Beaucoup de collectivités sont en phase de transition depuis l'arrivée de nouveaux élus dans les mairies. Pourront-elles malgré tout jouer leur rôle moteur en 2020 ?

Matthieu Boraud, directeur général adjoint du Crédit Agricole Alsace-Vosges - De multiples projets de voirie viennent d'être financés dans les communes, mobilisées en période de crise pour faire travailler les entreprises locales de travaux publics. A Strasbourg, nous venons de financer un quart de l'extension de la ligne F du tramway et nous serons présents sur les extensions à venir de trois autres lignes. La nouvelle municipalité prévoit d'investir 230 millions d'euros dans le réseau pendant son mandat. Nous répondrons à l'appel d'offres des Strasbourgeois. Un grand emprunt va être lancé pour la rénovation thermique et les mobilités, après une consultation citoyenne qui aura lieu d'ici à la fin du mois de mars 2021. Dans le quartier du Wacken, en face du parlement européen, nous finançons déjà 50% du projet Osmose, sur un budget global de 59 millions d'euros. Ce bâtiment est conçu pour attirer de nouveaux services des institutions européennes et conforter Strasbourg à l'international.

L'Alsace et les Vosges sont des territoires de filières agricoles puissantes. Y a-t-il des risques de défaillances sur ces marchés ?

Michaël Rault - Non, même si le contexte est compliqué dans la viticulture en Alsace. Une crise structurelle était déjà établie avant l'arrivée de cette crise conjoncturelle. Dans un contexte de concurrence exacerbée, les viticulteurs ne parviennent plus à vendre leur production à des prix qui couvrent leurs frais. L'Alsace n'est pas suffisamment armée pour développer une nouvelle forme d'œnotourisme. La région viticole manque d'établissements d'hébergement 4 ou 5 étoiles. Dans le massif vosgien, c'est la forêt qui a souffert. Il y aura encore des défaillances dans la filière bois tant que les entreprises de première et de deuxième transformation n'auront pas atteint des niveaux de compétitivité comparables à l'Allemagne.

Quels financements avez-vous mis en place sur des projets de transition énergétique ?

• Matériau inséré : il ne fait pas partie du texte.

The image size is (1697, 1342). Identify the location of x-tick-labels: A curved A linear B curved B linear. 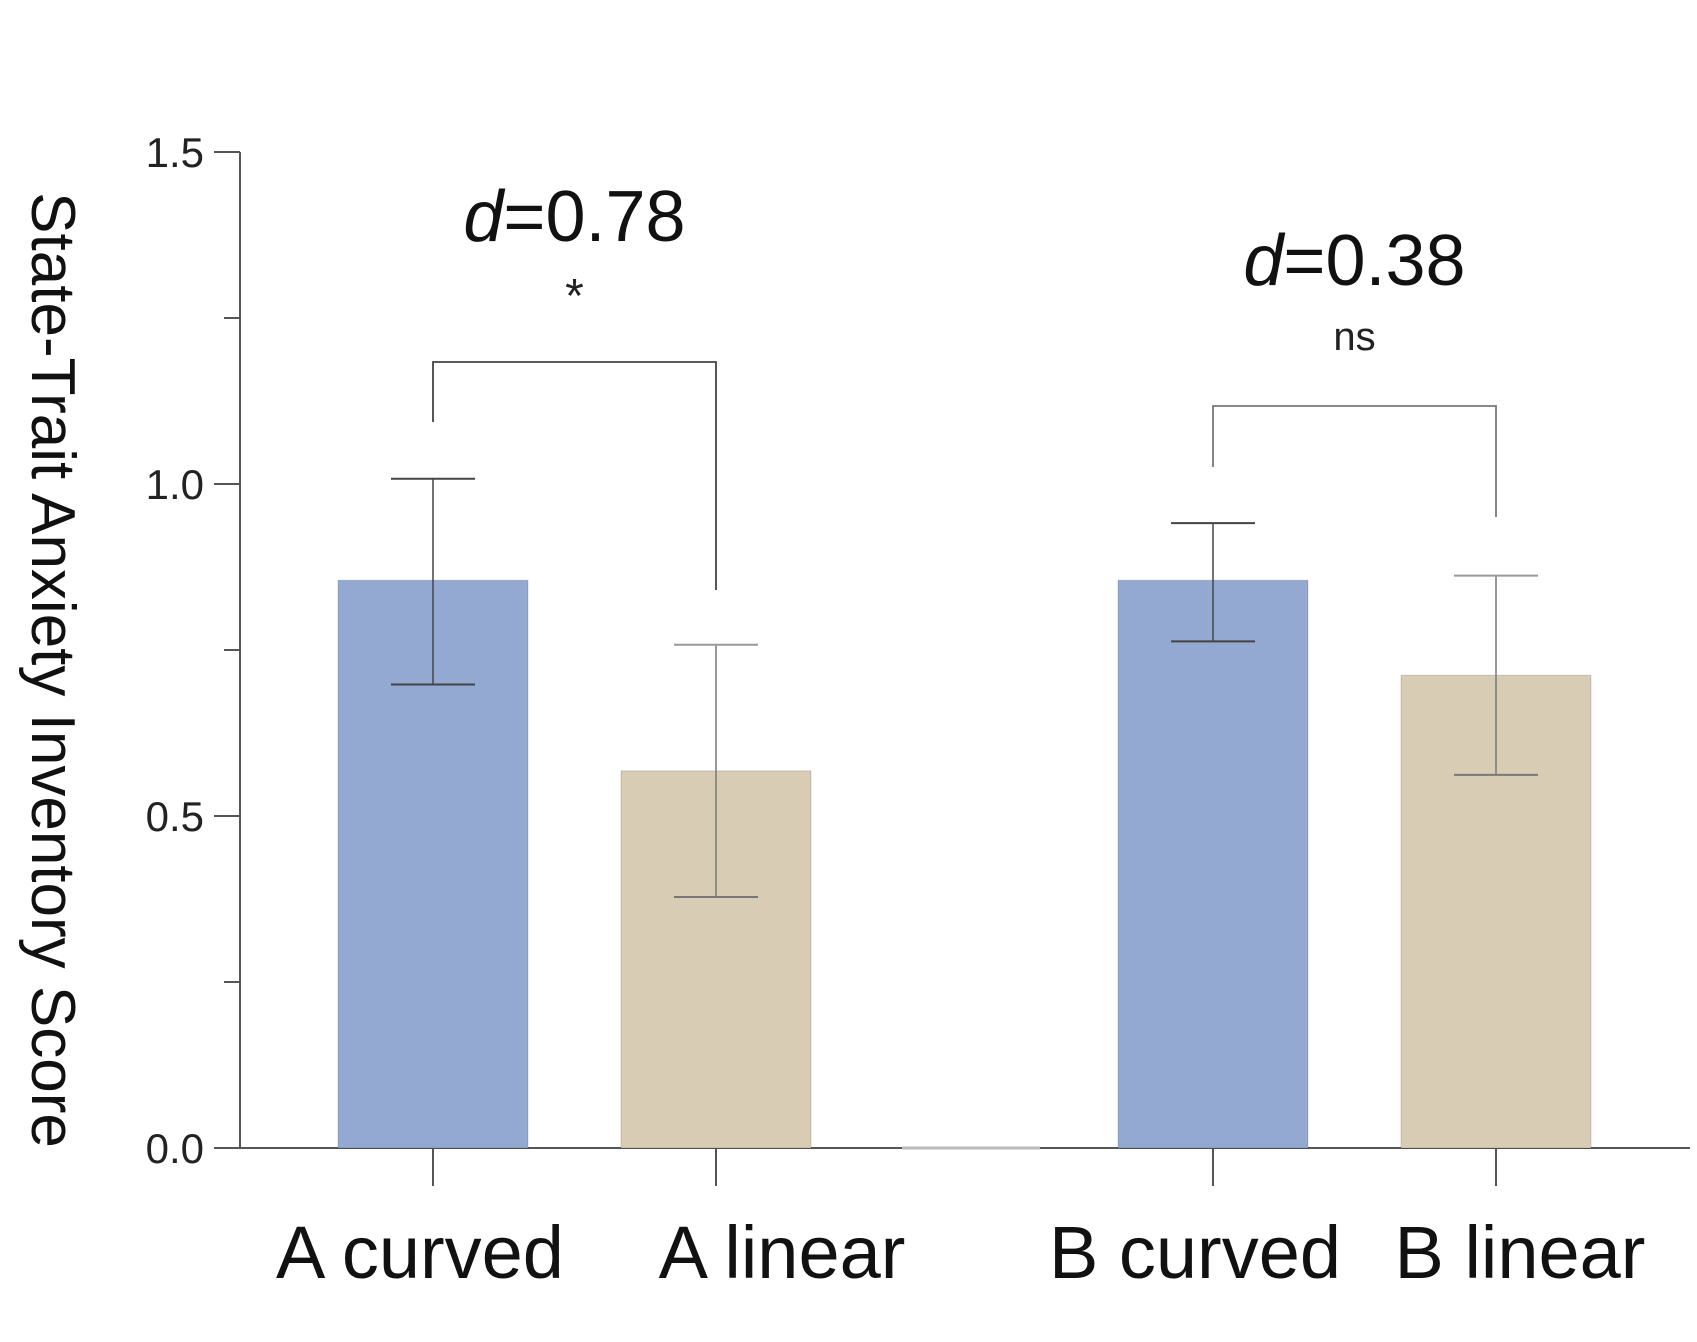
(960, 1252).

Matthieu Boraud - Le Crédit Agricole distribue les enveloppes de la BEI pour le financement des secteurs de la santé, du logement et de la transition énergétique. En 2019, nous avons mis en place 52 millions d'euros de financements d'investissements dédiés à la production d'énergie verte sur le territoire, dont 34,1 millions sur des centrales de méthanisation et 10,5 millions d'euros sur des éoliennes. Dans la filière biomasse, nous finançons cinq nouvelles centrales de méthanisation agricole pour 20 millions d'euros.

Sur quels types d'entreprises cette région peut-elle s'appuyer en sortie de crise ?

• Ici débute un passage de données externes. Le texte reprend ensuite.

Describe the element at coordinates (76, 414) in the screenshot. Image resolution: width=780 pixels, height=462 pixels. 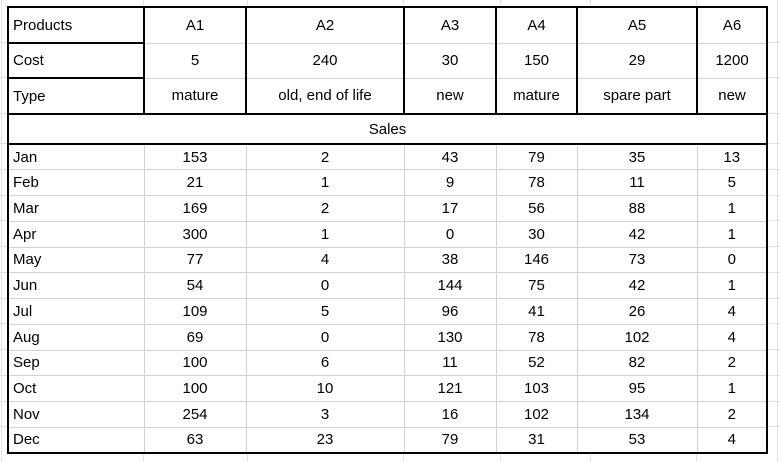
I see `cell-month-nov: Nov` at that location.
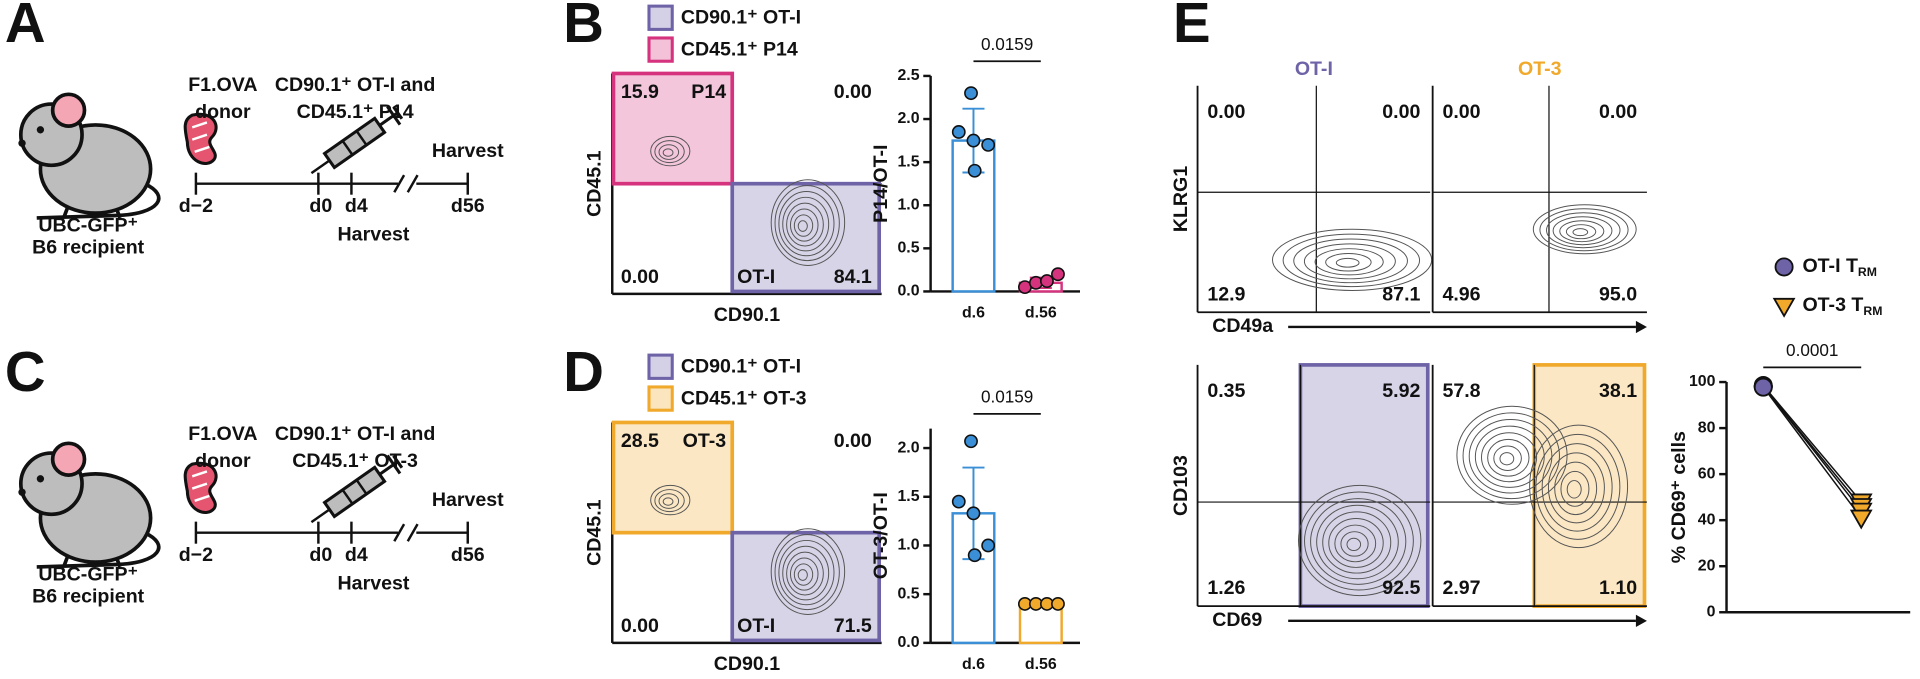 This screenshot has height=679, width=1920. What do you see at coordinates (1401, 391) in the screenshot?
I see `quadrant-value: 5.92` at bounding box center [1401, 391].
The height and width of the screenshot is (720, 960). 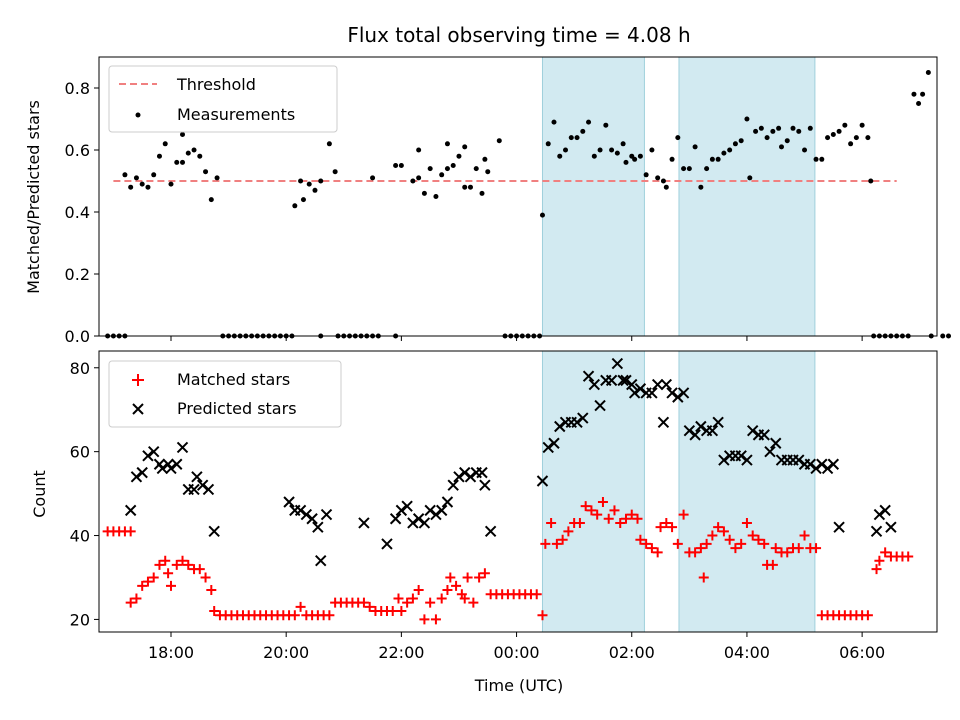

Michaël Rault - Il y a des pépites dans les Vosges telles que Moustache Bikes, le fabricant de vélos électriques dont nous accompagnons le développement. L'Alsace et les Vosges doivent miser sur leurs ETI. Nous sommes le quatrième marché français dans ce segment. Cet été, nous avons accompagné la scierie Siat Braun, numéro 1 française, dans sa transmission familiale. Dans la gestion d'énergie, Hager est un acteur incontournable sur les échanges économiques transfrontaliers. Voilà les points forts de ce territoire.